Collected data
----------

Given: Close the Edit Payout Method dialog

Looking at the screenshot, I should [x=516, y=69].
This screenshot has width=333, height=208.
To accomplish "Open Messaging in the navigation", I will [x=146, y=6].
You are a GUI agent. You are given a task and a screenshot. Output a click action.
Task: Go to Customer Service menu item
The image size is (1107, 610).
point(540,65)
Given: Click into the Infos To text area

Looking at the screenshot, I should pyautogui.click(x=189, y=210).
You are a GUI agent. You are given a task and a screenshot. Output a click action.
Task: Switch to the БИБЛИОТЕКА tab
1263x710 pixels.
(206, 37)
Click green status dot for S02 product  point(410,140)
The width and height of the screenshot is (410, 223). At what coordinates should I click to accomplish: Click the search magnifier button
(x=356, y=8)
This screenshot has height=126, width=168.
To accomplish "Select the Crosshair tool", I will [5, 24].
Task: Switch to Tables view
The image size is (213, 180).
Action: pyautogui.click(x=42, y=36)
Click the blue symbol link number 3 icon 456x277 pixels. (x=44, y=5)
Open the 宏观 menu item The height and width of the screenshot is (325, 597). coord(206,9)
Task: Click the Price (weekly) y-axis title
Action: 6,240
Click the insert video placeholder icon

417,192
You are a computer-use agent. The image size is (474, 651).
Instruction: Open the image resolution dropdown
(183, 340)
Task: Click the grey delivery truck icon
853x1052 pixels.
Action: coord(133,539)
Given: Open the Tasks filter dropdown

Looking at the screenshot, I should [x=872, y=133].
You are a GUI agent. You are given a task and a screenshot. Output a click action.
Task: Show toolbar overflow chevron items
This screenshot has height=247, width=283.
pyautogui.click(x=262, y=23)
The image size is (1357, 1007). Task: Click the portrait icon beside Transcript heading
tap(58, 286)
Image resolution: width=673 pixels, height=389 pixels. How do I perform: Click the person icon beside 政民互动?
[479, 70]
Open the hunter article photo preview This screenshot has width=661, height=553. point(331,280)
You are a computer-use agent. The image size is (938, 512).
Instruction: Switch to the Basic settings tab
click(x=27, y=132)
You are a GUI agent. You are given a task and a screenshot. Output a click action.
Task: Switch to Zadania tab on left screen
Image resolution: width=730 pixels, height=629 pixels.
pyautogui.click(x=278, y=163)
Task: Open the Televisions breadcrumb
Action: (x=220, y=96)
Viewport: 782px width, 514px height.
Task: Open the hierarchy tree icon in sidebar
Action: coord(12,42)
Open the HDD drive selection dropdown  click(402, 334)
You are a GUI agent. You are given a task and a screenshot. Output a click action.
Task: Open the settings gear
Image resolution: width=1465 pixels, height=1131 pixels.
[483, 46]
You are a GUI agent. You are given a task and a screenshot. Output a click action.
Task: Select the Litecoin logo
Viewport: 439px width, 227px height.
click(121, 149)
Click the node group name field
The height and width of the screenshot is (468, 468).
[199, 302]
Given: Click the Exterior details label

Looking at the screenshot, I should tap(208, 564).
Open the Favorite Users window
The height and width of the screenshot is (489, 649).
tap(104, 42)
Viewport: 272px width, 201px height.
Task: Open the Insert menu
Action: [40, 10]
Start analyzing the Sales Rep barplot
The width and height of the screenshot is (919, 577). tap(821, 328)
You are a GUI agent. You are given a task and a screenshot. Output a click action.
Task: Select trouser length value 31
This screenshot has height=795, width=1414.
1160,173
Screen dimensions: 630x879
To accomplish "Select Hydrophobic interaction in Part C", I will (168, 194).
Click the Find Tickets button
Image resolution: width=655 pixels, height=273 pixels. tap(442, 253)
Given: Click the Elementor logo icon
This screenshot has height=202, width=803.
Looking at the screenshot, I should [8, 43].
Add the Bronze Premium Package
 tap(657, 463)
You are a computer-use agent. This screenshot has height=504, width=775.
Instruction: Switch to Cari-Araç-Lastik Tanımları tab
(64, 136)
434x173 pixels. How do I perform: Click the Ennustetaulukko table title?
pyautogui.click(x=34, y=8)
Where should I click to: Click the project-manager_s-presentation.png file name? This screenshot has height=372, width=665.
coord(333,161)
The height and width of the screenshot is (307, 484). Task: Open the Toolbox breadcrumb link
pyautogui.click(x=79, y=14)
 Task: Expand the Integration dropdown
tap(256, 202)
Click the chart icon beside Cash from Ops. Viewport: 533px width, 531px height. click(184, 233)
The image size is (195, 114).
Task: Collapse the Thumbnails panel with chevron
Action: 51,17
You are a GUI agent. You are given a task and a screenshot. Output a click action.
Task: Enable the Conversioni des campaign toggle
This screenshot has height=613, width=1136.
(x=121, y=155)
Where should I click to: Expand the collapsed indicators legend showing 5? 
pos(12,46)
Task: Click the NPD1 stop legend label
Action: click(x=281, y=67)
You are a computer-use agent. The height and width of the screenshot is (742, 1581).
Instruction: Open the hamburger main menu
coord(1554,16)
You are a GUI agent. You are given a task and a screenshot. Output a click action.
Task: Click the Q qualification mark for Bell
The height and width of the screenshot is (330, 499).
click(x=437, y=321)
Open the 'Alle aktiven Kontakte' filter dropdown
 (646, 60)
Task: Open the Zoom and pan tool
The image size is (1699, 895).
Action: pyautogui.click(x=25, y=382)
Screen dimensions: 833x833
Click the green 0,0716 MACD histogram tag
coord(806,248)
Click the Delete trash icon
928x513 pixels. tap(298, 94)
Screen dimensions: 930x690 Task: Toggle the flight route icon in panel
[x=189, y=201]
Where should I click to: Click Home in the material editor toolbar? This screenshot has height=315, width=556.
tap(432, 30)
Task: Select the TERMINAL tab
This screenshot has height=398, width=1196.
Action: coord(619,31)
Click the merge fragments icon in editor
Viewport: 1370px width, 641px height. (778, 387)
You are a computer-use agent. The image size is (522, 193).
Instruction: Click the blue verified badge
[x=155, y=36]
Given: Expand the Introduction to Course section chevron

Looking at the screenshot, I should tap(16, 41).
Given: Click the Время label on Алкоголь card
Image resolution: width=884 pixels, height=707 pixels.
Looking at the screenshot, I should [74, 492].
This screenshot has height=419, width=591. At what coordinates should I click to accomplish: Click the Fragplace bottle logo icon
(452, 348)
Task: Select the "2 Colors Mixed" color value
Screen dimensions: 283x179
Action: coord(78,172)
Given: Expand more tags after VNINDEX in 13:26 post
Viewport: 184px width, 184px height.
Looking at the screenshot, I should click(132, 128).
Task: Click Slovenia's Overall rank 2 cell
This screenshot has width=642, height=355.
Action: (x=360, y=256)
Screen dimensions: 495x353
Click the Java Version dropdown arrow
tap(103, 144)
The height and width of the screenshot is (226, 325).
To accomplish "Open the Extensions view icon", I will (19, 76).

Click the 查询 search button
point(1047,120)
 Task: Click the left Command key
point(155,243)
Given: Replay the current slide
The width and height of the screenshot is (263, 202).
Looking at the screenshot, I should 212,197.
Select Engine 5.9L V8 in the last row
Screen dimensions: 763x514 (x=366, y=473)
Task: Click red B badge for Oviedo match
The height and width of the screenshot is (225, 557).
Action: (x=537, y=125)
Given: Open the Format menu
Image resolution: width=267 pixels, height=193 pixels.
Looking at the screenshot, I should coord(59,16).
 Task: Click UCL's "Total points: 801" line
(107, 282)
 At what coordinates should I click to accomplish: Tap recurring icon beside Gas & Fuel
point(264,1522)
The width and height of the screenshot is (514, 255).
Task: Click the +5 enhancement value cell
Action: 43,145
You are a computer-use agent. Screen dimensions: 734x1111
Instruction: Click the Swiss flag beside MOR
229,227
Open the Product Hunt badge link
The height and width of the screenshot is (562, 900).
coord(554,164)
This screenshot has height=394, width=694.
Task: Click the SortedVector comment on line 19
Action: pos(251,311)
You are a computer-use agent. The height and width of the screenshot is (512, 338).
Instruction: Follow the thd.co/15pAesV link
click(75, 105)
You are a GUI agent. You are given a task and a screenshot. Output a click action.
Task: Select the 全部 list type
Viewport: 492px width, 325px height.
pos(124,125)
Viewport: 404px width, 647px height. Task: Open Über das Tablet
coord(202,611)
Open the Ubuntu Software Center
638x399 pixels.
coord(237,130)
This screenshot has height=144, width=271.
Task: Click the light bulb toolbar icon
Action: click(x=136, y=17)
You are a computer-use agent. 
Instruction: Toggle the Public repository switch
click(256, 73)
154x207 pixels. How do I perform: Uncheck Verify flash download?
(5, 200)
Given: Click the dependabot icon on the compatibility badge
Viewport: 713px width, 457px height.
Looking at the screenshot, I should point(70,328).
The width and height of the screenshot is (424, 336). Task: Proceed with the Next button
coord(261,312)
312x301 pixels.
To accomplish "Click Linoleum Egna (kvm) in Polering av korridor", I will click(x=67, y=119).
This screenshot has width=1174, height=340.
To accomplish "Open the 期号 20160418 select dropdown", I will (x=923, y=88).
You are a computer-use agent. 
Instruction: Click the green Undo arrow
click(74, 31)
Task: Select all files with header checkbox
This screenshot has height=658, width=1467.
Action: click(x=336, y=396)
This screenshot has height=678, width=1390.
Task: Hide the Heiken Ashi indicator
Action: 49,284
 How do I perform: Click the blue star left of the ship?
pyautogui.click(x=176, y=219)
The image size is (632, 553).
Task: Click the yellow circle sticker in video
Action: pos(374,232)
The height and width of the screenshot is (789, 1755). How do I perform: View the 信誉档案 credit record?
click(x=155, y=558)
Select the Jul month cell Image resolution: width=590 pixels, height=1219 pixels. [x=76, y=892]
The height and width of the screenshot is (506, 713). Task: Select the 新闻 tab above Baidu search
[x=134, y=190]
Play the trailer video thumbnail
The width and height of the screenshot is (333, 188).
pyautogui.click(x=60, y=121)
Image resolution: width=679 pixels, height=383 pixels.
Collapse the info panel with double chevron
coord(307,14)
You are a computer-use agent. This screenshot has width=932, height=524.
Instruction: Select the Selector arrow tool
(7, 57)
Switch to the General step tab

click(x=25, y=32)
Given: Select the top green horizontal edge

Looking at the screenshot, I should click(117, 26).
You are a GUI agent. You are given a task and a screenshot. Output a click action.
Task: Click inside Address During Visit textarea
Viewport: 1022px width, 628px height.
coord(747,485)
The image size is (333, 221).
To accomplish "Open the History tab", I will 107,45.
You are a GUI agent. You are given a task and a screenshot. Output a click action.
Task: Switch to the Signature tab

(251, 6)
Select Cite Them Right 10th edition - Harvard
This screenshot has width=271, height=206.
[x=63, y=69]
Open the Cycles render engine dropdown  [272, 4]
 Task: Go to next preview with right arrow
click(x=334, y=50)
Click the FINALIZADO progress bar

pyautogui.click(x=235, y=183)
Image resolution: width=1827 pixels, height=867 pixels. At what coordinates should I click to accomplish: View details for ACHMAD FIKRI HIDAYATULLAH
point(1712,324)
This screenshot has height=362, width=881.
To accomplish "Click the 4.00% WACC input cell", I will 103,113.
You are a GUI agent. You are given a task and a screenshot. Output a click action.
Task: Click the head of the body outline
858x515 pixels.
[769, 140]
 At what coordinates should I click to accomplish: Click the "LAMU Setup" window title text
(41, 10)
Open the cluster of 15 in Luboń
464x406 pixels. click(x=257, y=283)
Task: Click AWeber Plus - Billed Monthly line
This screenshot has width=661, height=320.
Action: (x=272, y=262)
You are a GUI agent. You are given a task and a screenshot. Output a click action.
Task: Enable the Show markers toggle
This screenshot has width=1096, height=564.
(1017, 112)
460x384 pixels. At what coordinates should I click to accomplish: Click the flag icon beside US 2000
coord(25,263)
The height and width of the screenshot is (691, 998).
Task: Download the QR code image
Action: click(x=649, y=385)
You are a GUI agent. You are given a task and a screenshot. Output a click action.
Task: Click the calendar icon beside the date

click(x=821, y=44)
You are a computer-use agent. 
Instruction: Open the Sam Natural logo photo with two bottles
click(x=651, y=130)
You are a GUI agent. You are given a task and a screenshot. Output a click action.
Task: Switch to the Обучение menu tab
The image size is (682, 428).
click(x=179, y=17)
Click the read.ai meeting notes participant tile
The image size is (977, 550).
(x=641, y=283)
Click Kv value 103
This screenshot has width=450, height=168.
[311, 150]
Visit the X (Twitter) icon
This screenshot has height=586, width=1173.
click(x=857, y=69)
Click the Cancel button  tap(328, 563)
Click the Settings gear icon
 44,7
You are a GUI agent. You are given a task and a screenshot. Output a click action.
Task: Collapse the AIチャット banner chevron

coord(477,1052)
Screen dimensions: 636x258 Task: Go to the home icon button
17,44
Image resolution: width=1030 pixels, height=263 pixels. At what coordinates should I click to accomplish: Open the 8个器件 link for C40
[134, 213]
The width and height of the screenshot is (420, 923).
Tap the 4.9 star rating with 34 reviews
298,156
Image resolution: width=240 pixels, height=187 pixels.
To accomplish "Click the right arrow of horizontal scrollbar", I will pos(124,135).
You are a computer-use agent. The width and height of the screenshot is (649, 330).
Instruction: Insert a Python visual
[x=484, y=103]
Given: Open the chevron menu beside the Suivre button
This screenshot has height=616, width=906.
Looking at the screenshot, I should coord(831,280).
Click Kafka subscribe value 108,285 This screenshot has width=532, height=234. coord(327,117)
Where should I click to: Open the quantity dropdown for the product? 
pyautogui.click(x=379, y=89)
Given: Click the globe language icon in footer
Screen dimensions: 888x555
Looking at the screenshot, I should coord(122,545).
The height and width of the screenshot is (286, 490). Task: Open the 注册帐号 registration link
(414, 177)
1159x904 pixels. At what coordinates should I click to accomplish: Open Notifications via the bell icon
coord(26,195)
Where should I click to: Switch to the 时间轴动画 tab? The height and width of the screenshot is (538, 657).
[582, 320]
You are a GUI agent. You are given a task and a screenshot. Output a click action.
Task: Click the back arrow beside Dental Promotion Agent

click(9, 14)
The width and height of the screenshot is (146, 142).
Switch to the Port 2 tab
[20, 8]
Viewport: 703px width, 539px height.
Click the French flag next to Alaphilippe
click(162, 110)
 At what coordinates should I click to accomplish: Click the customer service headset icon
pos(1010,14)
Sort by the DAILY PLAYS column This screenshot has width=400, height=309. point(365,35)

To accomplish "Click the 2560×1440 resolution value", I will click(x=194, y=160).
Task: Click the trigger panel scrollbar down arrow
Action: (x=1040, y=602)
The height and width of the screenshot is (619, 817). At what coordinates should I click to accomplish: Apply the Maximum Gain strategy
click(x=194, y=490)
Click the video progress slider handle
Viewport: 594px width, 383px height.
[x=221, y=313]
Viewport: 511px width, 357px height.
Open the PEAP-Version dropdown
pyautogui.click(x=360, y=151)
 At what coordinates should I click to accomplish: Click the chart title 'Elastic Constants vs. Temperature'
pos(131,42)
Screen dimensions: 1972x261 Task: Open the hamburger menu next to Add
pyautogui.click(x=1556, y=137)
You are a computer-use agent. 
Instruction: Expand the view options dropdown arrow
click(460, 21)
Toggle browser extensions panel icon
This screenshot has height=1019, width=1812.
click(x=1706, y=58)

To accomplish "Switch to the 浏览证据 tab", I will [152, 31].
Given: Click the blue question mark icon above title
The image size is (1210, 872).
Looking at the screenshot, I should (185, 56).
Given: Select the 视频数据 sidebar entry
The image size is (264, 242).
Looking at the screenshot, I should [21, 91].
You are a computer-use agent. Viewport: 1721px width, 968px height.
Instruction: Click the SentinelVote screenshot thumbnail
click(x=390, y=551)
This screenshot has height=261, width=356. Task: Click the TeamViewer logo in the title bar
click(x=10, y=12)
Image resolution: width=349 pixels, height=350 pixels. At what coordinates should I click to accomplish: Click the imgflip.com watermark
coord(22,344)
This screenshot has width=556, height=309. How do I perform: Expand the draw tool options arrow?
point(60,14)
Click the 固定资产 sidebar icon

----------

• [EXERCISE PROMPT]: Copy the stretch of the records above that runs from the line with "Click the FINALIZADO progress bar" through the line with "Click the read.ai". Both end lines belong in the copy, and nothing else does.

• [RESPONSE TO THIS EXERCISE]:
Click the FINALIZADO progress bar

pyautogui.click(x=235, y=183)
Image resolution: width=1827 pixels, height=867 pixels. At what coordinates should I click to accomplish: View details for ACHMAD FIKRI HIDAYATULLAH
point(1712,324)
This screenshot has height=362, width=881.
To accomplish "Click the 4.00% WACC input cell", I will 103,113.
You are a GUI agent. You are given a task and a screenshot. Output a click action.
Task: Click the head of the body outline
858x515 pixels.
[769, 140]
 At what coordinates should I click to accomplish: Click the "LAMU Setup" window title text
(41, 10)
Open the cluster of 15 in Luboń
464x406 pixels. click(x=257, y=283)
Task: Click AWeber Plus - Billed Monthly line
This screenshot has width=661, height=320.
Action: (x=272, y=262)
You are a GUI agent. You are given a task and a screenshot. Output a click action.
Task: Enable the Show markers toggle
This screenshot has width=1096, height=564.
(1017, 112)
460x384 pixels. At what coordinates should I click to accomplish: Click the flag icon beside US 2000
coord(25,263)
The height and width of the screenshot is (691, 998).
Task: Download the QR code image
Action: click(x=649, y=385)
You are a GUI agent. You are given a task and a screenshot. Output a click action.
Task: Click the calendar icon beside the date

click(x=821, y=44)
You are a computer-use agent. 
Instruction: Open the Sam Natural logo photo with two bottles
click(x=651, y=130)
You are a GUI agent. You are given a task and a screenshot. Output a click action.
Task: Switch to the Обучение menu tab
The image size is (682, 428).
click(x=179, y=17)
Click the read.ai meeting notes participant tile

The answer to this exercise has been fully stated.